Increased carbon stock despite pressure on biomass extraction

Publicerad: 13 november 2020
Enviva wood pellet mill in Sampson County, North Carolina, USA.

Recent EU emphasis on utilizing biological resources to reduce dependence on fossil fuels also adds pressure on extracting biomass. Something that could potentially risk sustainable land management. However, a study into the wood pellet manufacturing in Southeast coastal US that is in compliance with EU recommendations show positive trends in carbon stocks. The carbon stocks have mainly grown in live trees whilst pools of carbon have apparently decreased and there are fewer standing dead trees which, if continued, could affect wildlife and forest diversity.

Environmental and sustainability issues is at the heart of EU policy and recent emphasis on biological resources place greater pressure on utilizing for instance biomass which could end up countering the same environmental goals it seeks to attain. However, US wood pellet production has promoted greater growth in merchantable trees which has led to a larger carbon stock in live trees - which is in compliance with current EU Renewable Energy Directive (EU RED) biofuel trade requirements.

More intensive management behind trends

The study by researchers from SLU, the University of Missouri, and Resources for the Future, performed in procured areas in proximity of wood pellet factories in Southeast coastal US shows a decrease of carbon stock in soil pools. Also, there was a decreasing number of non-merchantable live and growing stock trees but their respective carbon pools remained the same. Such trends are likely driven by more intensive management practices that favor growth in merchantable trees. Some argue that taking out dead biomass prone to ignition could reduce risk of wildfires.

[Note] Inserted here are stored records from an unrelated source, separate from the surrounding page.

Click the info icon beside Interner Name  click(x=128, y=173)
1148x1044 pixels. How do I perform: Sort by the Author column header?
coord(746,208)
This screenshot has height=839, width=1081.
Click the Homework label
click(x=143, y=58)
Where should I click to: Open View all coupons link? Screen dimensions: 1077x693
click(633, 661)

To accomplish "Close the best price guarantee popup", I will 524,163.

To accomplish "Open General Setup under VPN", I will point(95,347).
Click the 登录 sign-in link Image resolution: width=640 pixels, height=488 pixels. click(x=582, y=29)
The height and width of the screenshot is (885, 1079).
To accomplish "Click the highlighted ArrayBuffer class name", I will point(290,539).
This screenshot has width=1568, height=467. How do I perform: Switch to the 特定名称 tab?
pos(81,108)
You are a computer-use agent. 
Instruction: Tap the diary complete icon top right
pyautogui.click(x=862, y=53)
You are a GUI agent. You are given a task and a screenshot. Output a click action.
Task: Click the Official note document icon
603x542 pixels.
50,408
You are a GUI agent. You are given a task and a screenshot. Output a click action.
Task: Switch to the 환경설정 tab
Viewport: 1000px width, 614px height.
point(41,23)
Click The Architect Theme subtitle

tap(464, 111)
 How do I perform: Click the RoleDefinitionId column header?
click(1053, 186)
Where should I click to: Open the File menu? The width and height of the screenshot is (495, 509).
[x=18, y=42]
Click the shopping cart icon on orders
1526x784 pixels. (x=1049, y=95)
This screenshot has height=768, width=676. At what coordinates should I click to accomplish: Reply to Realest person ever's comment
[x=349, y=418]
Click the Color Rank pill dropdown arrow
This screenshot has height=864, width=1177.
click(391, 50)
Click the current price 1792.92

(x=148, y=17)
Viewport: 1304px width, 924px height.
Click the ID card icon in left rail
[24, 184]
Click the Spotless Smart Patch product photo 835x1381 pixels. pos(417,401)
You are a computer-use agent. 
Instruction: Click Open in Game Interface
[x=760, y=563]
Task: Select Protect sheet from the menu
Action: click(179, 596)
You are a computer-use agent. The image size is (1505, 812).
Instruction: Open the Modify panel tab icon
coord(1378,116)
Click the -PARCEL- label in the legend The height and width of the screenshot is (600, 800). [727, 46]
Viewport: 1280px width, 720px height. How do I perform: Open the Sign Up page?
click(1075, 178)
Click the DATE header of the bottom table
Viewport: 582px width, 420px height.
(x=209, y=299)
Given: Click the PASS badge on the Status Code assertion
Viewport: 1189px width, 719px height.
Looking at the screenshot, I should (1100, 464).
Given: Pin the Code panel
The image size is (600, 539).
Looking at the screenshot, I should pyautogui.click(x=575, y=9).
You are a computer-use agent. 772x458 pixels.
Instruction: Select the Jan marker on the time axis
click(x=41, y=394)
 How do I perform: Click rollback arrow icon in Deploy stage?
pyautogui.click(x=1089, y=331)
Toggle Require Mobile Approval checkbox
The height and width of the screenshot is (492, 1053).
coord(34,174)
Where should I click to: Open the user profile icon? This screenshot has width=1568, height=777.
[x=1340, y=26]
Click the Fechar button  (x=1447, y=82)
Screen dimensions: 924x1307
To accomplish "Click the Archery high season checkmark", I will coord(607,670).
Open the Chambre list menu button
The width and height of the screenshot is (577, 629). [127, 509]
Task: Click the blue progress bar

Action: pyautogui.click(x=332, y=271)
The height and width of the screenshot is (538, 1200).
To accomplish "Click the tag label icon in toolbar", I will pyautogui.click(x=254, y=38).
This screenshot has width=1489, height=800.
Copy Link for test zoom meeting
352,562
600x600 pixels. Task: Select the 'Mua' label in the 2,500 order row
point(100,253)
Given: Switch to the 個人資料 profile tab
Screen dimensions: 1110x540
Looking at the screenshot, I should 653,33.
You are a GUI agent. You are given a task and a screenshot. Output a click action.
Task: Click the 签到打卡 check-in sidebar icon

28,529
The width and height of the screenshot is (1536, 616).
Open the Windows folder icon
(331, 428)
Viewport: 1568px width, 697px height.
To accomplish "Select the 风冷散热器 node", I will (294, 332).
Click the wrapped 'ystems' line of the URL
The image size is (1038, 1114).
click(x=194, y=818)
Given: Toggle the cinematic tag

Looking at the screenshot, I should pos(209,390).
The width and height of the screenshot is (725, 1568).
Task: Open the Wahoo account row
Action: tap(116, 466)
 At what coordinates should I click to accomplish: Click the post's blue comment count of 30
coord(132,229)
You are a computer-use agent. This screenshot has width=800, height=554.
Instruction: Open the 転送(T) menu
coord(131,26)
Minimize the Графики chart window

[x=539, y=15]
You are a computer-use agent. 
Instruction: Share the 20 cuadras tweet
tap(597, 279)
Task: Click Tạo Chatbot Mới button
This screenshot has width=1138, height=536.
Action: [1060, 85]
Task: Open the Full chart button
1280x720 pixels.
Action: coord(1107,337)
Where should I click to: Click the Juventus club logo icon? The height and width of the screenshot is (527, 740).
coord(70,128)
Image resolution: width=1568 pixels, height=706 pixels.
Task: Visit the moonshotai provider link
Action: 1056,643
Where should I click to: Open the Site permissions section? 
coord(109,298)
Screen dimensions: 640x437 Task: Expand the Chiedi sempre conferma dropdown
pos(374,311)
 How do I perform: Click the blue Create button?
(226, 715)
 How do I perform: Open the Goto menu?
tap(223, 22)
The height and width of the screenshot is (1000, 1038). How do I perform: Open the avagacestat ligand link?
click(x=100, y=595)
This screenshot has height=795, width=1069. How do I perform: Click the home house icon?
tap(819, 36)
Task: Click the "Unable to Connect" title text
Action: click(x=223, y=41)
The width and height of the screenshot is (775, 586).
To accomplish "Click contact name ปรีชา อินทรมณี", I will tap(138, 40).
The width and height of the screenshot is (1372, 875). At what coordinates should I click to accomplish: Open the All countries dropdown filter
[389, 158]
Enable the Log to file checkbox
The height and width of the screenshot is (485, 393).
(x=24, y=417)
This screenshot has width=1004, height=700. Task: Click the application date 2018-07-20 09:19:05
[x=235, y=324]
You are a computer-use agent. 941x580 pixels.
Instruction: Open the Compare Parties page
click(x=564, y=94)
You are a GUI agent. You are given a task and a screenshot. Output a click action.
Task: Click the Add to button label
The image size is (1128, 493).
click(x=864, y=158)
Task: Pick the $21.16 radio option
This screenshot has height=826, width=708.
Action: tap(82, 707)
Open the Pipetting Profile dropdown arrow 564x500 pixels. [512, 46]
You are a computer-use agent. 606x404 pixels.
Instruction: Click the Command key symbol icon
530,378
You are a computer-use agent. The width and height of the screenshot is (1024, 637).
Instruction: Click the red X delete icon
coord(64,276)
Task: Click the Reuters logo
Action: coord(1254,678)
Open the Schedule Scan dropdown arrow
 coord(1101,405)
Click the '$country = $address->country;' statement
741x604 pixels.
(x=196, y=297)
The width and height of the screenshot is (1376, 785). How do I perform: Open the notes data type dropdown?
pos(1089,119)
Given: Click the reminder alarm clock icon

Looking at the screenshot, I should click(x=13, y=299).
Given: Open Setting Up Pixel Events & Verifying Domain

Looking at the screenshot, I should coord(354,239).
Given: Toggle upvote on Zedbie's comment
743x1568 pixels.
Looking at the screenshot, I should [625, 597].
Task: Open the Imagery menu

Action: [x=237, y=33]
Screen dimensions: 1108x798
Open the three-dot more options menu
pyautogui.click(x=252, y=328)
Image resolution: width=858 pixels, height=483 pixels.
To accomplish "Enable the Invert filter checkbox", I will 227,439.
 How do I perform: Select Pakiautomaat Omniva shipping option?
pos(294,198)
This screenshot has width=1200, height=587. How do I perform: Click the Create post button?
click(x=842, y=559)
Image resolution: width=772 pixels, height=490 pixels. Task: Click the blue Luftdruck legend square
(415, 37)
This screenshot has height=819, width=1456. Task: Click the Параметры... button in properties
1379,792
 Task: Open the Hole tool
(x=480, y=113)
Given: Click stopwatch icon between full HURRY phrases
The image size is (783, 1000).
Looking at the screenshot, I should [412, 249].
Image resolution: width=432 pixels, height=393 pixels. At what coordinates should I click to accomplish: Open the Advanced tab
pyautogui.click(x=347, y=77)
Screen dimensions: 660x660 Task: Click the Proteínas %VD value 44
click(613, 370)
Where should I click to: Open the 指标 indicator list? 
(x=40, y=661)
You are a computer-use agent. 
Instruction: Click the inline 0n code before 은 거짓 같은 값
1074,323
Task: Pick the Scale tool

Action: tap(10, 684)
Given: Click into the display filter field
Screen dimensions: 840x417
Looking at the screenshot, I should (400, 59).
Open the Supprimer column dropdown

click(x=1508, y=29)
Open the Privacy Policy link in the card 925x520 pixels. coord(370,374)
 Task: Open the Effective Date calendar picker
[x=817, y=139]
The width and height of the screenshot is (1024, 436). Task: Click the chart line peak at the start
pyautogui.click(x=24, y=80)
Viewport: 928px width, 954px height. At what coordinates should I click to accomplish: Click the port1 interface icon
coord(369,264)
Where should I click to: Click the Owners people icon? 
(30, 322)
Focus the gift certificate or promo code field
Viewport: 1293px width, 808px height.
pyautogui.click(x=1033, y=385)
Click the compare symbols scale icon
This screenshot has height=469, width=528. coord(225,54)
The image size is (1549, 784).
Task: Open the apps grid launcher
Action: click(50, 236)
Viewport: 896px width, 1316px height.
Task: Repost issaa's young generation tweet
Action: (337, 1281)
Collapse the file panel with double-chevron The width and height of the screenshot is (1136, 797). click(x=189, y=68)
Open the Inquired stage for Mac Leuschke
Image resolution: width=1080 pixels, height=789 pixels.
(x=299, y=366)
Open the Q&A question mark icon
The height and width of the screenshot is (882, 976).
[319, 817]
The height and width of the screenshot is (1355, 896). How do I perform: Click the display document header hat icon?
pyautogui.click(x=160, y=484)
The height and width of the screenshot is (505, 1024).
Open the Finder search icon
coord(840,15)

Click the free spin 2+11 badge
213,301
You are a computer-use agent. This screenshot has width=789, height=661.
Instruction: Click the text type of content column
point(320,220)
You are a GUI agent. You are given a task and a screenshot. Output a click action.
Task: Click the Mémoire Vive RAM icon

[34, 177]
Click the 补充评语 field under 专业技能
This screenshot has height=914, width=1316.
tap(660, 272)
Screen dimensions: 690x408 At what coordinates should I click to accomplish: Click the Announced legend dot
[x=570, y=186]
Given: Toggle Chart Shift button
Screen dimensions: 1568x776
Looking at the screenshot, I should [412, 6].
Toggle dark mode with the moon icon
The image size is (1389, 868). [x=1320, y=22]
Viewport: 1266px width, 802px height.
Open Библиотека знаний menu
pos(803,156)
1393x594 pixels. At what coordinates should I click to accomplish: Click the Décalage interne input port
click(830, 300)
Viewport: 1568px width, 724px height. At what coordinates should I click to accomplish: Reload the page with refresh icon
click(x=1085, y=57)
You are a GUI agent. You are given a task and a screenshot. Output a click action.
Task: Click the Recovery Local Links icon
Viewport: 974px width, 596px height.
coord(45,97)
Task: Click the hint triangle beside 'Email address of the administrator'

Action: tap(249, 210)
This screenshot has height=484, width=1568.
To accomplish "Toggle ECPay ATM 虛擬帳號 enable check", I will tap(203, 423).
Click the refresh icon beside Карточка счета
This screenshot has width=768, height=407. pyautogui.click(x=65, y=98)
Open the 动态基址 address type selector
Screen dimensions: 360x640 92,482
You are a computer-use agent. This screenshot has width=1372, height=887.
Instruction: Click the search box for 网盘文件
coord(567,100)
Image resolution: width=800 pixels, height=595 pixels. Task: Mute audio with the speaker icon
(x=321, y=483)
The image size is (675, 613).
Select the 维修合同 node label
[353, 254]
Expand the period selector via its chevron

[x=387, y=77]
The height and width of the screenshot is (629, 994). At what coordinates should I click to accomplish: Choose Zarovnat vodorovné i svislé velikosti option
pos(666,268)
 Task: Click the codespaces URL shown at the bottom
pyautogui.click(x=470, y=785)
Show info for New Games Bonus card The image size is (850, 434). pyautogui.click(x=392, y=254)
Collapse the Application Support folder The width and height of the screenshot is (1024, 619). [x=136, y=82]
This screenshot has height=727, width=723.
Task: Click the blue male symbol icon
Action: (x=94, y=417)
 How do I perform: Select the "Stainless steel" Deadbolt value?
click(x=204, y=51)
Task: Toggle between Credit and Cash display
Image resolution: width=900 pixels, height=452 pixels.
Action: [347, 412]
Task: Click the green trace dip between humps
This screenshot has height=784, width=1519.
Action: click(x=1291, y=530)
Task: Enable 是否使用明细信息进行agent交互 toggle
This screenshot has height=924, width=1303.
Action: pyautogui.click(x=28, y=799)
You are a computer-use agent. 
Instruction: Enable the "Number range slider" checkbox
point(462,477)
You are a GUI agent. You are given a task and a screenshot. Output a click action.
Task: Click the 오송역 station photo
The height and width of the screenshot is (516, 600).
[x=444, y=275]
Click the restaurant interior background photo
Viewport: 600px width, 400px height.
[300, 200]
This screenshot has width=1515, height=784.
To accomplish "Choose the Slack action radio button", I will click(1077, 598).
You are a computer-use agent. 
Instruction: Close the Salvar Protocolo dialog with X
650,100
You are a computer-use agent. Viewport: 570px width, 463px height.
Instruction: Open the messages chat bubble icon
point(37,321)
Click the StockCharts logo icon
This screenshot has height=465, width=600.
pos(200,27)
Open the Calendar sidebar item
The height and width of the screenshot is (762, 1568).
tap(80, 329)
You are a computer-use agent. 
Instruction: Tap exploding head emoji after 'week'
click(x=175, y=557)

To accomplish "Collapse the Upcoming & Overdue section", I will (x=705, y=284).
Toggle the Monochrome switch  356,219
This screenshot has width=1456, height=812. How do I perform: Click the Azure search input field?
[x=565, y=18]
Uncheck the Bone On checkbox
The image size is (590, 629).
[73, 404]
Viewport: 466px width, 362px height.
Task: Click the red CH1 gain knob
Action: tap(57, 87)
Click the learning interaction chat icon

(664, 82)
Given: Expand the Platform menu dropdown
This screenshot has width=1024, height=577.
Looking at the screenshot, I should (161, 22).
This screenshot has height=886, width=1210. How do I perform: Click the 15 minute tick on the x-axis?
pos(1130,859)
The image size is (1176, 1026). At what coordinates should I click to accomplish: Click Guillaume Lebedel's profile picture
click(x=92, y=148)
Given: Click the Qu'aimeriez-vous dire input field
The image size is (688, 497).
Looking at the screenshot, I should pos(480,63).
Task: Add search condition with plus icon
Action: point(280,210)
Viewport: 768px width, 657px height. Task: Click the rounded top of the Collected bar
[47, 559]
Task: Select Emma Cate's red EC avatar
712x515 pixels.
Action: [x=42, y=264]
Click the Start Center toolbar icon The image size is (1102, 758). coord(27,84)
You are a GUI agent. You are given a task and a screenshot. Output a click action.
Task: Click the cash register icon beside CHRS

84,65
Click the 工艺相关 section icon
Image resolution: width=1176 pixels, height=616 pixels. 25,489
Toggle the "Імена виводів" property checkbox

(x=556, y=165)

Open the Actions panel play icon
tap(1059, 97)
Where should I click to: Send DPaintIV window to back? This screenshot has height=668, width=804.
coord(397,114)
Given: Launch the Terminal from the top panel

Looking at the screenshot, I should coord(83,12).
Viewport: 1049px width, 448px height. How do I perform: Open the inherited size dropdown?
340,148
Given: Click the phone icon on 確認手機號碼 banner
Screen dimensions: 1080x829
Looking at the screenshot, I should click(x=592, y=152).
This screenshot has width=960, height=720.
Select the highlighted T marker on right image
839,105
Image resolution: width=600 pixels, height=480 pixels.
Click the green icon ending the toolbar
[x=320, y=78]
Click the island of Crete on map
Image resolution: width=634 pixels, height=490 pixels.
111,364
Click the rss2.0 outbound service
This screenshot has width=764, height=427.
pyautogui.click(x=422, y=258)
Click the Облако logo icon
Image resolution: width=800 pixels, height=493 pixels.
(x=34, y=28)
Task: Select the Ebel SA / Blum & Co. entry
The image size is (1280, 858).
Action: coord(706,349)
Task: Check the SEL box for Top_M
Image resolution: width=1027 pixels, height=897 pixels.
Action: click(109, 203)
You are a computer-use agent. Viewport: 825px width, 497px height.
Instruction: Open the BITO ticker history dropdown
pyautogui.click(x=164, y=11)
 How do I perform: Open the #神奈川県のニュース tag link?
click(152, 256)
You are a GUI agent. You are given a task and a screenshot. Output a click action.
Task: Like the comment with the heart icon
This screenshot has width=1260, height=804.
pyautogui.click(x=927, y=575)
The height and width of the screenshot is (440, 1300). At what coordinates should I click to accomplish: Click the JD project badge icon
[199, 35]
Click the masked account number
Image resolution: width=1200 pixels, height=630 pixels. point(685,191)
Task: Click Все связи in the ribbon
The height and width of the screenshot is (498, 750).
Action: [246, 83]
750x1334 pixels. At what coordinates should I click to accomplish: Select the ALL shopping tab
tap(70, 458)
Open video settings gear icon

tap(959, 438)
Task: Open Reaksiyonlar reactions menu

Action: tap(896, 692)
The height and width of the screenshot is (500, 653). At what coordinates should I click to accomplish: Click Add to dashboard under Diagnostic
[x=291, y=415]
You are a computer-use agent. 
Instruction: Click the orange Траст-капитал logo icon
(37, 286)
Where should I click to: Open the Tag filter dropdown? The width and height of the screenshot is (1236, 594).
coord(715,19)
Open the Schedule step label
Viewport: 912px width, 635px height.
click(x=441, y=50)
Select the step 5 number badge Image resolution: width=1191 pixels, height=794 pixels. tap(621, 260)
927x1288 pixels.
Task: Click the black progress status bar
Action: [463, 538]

However, extracting too much biomass can disrupt nutrient cycles and negatively impact ecosystem structures like wildlife habitat and forest diversity.

Important to continue monitoring

Francisco Aguilar, Professor at the SLU Department of Forest Economics, stresses how new market demand can provide greater levels of carbon stock in live trees but also how more intensive land management practices could negatively impact local forest conditions. - “All-in-all our analysis suggests some positive areas but possible concerns if some trends were to continue. We examined 12 years of data, but that is only a small window of time to assess sustainable forestry. Monitoring using the best-available data shall continue. And it must be observant of other local factors that can significantly alter forest conditions. For instance, systematic assessments must also take into consideration population changes, expansion in wood fibre demand from other competing sectors, and extreme weather.”

The US could contribute up to 60% of the European import demand for wood pellets. At present the trends in carbon stock are positive and complying with EU recommendations. However, discerned negative trends suggest that monitoring should continue to assure sustainability. 

First-of-its-kind systematic assessment

Using the most recently available data from the US Forest Inventory and Analysis Program researchers systematically examined changes in timberland conditions capturing structure (e.g., number of live trees), and reflecting on conditions that can impact wildlife habitat (e.g., number of standing-dead trees) and fluctuations in major carbon pools (e.g., carbon above and belowground in standing live and dead trees, and soils). Systematic changes within procurement areas of the wood pellet industry between 2005 and 2017 took into consideration concurrent anthropogenic (e.g., other industries consuming wood fibres) and naturally-occurring factors (e.g. extreme weather).  Until now, insights into EU RED related policy effects on US forests have been inferred from a review of the extant literature, case studies, and land use projections.